### PROVIDED INFORMATION
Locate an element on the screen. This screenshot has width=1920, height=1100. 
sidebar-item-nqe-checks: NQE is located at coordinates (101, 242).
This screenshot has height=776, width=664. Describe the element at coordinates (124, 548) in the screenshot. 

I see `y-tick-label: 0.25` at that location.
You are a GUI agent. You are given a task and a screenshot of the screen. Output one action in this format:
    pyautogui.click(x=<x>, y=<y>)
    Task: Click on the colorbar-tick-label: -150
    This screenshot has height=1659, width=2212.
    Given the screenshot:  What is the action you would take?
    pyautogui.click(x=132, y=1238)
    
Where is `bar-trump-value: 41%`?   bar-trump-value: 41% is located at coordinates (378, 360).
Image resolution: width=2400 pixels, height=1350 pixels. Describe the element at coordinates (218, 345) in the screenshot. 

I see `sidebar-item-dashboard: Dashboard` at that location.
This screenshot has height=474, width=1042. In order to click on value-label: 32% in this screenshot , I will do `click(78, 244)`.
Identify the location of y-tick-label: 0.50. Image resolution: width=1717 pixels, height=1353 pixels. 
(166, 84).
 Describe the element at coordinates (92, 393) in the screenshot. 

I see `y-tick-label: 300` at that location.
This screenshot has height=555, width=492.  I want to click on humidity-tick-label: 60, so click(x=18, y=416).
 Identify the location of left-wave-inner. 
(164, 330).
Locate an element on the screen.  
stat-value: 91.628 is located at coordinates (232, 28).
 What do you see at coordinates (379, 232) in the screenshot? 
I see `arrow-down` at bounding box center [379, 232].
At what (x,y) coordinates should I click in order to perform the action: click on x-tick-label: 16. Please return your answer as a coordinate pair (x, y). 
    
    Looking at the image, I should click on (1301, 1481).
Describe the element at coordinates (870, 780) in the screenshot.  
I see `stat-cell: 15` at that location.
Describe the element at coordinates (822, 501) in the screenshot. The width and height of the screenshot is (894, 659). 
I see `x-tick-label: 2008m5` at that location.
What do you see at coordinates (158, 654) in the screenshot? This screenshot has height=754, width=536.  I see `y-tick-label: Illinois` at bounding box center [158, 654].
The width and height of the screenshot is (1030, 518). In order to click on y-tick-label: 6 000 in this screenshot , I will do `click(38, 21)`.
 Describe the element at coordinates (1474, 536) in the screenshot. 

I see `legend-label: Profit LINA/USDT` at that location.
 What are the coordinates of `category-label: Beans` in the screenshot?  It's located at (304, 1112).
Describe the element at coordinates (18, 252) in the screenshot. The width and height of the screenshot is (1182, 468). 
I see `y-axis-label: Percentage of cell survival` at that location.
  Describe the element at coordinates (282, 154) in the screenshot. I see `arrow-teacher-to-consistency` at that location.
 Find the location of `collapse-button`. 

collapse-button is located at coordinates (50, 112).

### TASK INSTRUCTIONS
Reproduce the listing above with every "width" replaced by "breadth", changing nothing else.

### SOLUTION
Locate an element on the screen. This screenshot has breadth=1920, height=1100. 
sidebar-item-nqe-checks: NQE is located at coordinates (101, 242).
This screenshot has height=776, breadth=664. Describe the element at coordinates (124, 548) in the screenshot. 

I see `y-tick-label: 0.25` at that location.
You are a GUI agent. You are given a task and a screenshot of the screen. Output one action in this format:
    pyautogui.click(x=<x>, y=<y>)
    Task: Click on the colorbar-tick-label: -150
    This screenshot has height=1659, breadth=2212.
    Given the screenshot:  What is the action you would take?
    pyautogui.click(x=132, y=1238)
    
Where is `bar-trump-value: 41%`?   bar-trump-value: 41% is located at coordinates (378, 360).
Image resolution: breadth=2400 pixels, height=1350 pixels. Describe the element at coordinates (218, 345) in the screenshot. 

I see `sidebar-item-dashboard: Dashboard` at that location.
This screenshot has height=474, breadth=1042. In order to click on value-label: 32% in this screenshot , I will do `click(78, 244)`.
Identify the location of y-tick-label: 0.50. Image resolution: breadth=1717 pixels, height=1353 pixels. 
(166, 84).
 Describe the element at coordinates (92, 393) in the screenshot. 

I see `y-tick-label: 300` at that location.
This screenshot has height=555, breadth=492.  I want to click on humidity-tick-label: 60, so click(x=18, y=416).
 Identify the location of left-wave-inner. 
(164, 330).
Locate an element on the screen.  
stat-value: 91.628 is located at coordinates (232, 28).
 What do you see at coordinates (379, 232) in the screenshot? 
I see `arrow-down` at bounding box center [379, 232].
At what (x,y) coordinates should I click in order to perform the action: click on x-tick-label: 16. Please return your answer as a coordinate pair (x, y). 
    
    Looking at the image, I should click on (1301, 1481).
Describe the element at coordinates (870, 780) in the screenshot.  
I see `stat-cell: 15` at that location.
Describe the element at coordinates (822, 501) in the screenshot. The breadth and height of the screenshot is (894, 659). 
I see `x-tick-label: 2008m5` at that location.
What do you see at coordinates (158, 654) in the screenshot? This screenshot has height=754, breadth=536.  I see `y-tick-label: Illinois` at bounding box center [158, 654].
The breadth and height of the screenshot is (1030, 518). In order to click on y-tick-label: 6 000 in this screenshot , I will do `click(38, 21)`.
 Describe the element at coordinates (1474, 536) in the screenshot. 

I see `legend-label: Profit LINA/USDT` at that location.
 What are the coordinates of `category-label: Beans` in the screenshot?  It's located at (304, 1112).
Describe the element at coordinates (18, 252) in the screenshot. The breadth and height of the screenshot is (1182, 468). 
I see `y-axis-label: Percentage of cell survival` at that location.
  Describe the element at coordinates (282, 154) in the screenshot. I see `arrow-teacher-to-consistency` at that location.
 Find the location of `collapse-button`. 

collapse-button is located at coordinates (50, 112).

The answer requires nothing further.